### Requirement
In the First Amendment News item, what image does Oklahoma compel Keith Cressman to display?

### Selection
· · ·

FAN 92 (First Amendment News) Another License-Plate Case — Wooley v. Maynard Defense Raised in Cert. Petition

For First Amendment principles to be implicated, the State must place the citizen in the position of either apparently or actually “asserting as true” the message. — Justice William Rehnquist, dissenting Wooley v. Maynard (1977)

In the bizarre words of the Tenth Circuit, Mr. Cressman “cannot demonstrate that the Native American image is, in fact, speech to which he objects.” — Ilya Shapiro, Cato Institute amicus brief (2015)

ah-ok-plate2The case is Cressman v. Thompson. The issue raised in the Petitioner’s cert. petition to the Supreme Court is presented this way: “Oklahoma compels Keith Cressman [a United Methodist pastor] to display an image of the ‘Sacred Rain Arrow’ sculpture from his vehicle – via his standard license plate – although he objects to displaying that image. . . . The question presented is whether [consistent with Wooley v. Maynard] the State can compel citizens to display images that are objectionable to them?”

Nathan Kellum is the counsel of record for the Petitioner.

· · ·

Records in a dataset
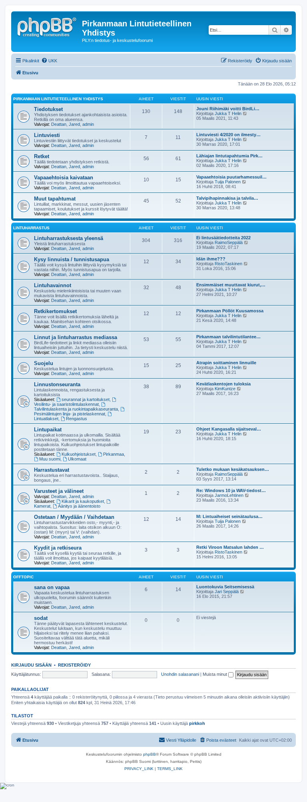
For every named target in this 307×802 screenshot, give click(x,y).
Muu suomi (49, 459)
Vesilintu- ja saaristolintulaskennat (66, 404)
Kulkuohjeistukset (79, 454)
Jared (74, 124)
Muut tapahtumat (55, 199)
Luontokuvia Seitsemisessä (225, 586)
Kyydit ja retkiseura (58, 548)
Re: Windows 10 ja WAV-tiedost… (231, 490)
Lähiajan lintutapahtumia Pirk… (229, 155)
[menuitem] (49, 61)
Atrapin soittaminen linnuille (226, 362)
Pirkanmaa (113, 454)
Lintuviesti (47, 135)
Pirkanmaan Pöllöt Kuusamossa (229, 310)
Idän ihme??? (210, 258)
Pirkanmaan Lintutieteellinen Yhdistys (58, 99)
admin (88, 124)
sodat (41, 618)
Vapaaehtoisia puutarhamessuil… (231, 177)
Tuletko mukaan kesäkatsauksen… (232, 469)
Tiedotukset (48, 109)
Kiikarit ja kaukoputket (83, 501)
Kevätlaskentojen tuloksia (223, 383)
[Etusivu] (47, 26)
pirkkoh (197, 723)
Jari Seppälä (227, 591)
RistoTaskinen (228, 263)
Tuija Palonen (228, 181)
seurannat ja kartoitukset (86, 399)
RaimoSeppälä (229, 242)
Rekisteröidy (74, 665)
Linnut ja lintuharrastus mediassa (75, 337)
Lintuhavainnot (52, 285)
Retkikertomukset (55, 311)
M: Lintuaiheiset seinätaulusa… (229, 516)
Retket (41, 156)
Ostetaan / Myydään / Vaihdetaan (74, 517)
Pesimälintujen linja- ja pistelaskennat (69, 413)
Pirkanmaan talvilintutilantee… (228, 336)
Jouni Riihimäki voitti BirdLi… (227, 108)
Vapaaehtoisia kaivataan (63, 178)
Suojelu (43, 363)
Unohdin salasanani (180, 674)
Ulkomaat (77, 459)
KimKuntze (225, 388)
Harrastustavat (51, 470)
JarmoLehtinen (229, 495)
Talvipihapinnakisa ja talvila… (227, 198)
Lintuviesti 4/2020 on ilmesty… (228, 134)
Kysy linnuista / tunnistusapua (71, 259)
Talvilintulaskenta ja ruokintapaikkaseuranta (76, 409)
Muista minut (215, 674)
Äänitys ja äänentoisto (79, 506)
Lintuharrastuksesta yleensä (68, 238)
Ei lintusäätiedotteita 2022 (223, 237)
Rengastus (76, 418)
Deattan (58, 124)
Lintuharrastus (31, 228)
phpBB (149, 754)
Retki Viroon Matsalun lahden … (230, 547)
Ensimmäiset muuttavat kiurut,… (230, 284)
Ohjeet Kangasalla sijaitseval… (228, 429)
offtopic (23, 577)
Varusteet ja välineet (59, 491)
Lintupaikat (48, 430)
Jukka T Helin (228, 113)
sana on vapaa (52, 587)
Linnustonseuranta (57, 384)
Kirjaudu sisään (31, 665)
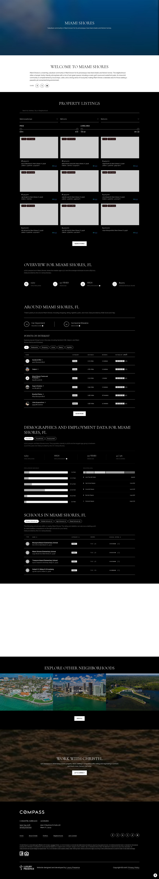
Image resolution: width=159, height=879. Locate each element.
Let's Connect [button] (79, 773)
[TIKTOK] (132, 835)
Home (21, 835)
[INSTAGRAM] (117, 835)
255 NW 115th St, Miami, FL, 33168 (41, 571)
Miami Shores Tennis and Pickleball (40, 377)
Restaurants (35, 347)
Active (54, 347)
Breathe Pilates (37, 394)
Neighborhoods (58, 835)
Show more (79, 413)
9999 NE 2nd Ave (37, 404)
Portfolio (45, 835)
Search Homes (79, 243)
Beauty (62, 347)
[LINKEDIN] (122, 835)
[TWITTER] (127, 835)
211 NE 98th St (36, 388)
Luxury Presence (73, 867)
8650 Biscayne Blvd (38, 396)
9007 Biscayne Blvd (38, 362)
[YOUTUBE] (137, 835)
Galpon (34, 369)
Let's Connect (72, 835)
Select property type (26, 119)
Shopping (45, 347)
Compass (53, 845)
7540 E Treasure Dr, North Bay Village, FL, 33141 (45, 562)
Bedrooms (104, 119)
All (27, 347)
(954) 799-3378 (25, 825)
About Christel (33, 835)
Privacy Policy (133, 867)
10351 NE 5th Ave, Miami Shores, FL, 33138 (43, 553)
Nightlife (70, 347)
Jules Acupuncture (38, 402)
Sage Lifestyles (37, 386)
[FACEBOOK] (112, 835)
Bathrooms (63, 119)
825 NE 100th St (37, 380)
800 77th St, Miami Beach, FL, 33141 (42, 545)
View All (79, 718)
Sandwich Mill (36, 360)
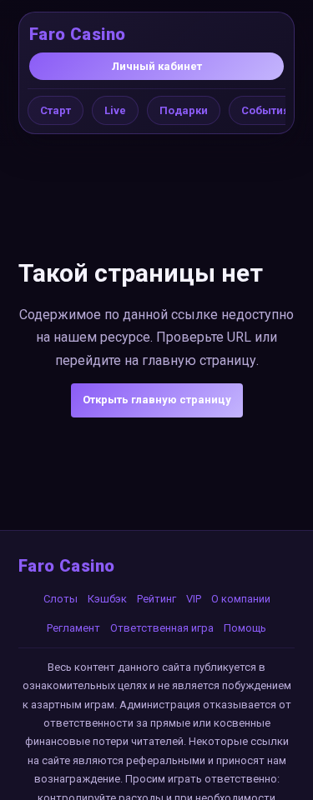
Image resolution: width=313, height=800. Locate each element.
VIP (193, 598)
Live (115, 110)
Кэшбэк (107, 598)
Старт (55, 110)
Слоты (60, 598)
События (265, 110)
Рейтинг (156, 598)
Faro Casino (77, 34)
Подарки (183, 110)
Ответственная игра (162, 628)
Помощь (245, 628)
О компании (240, 598)
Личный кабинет (157, 66)
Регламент (73, 628)
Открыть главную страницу (157, 399)
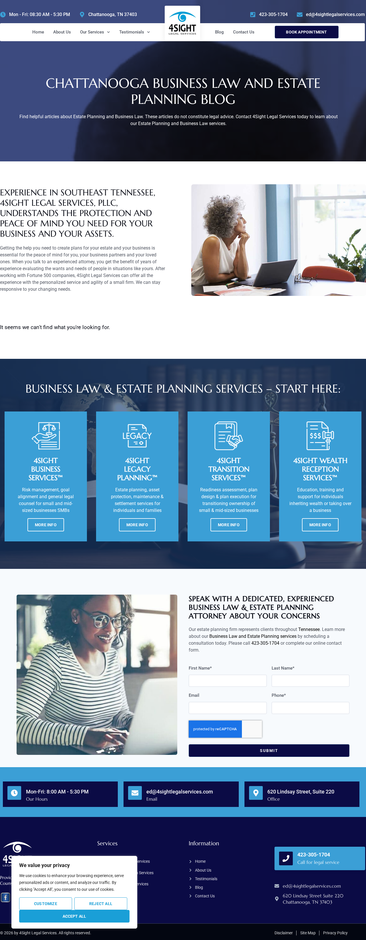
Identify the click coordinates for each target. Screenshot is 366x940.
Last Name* (283, 668)
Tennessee (309, 629)
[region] (74, 892)
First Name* (200, 668)
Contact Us (243, 32)
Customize (45, 903)
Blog (219, 32)
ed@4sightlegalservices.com (179, 792)
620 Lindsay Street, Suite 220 (300, 792)
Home (38, 32)
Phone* (279, 695)
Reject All (100, 903)
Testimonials (131, 32)
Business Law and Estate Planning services (253, 636)
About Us (62, 32)
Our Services (92, 32)
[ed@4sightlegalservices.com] (135, 793)
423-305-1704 (265, 643)
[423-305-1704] (286, 858)
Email (194, 695)
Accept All (74, 916)
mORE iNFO (46, 525)
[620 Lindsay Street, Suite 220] (256, 793)
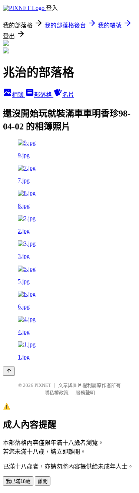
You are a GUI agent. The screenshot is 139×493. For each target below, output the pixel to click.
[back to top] (9, 371)
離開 (42, 481)
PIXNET (42, 385)
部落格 (43, 95)
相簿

· · ·

### Task answer
An image of the "Sacred Rain Arrow" sculpture, shown on his standard license plate.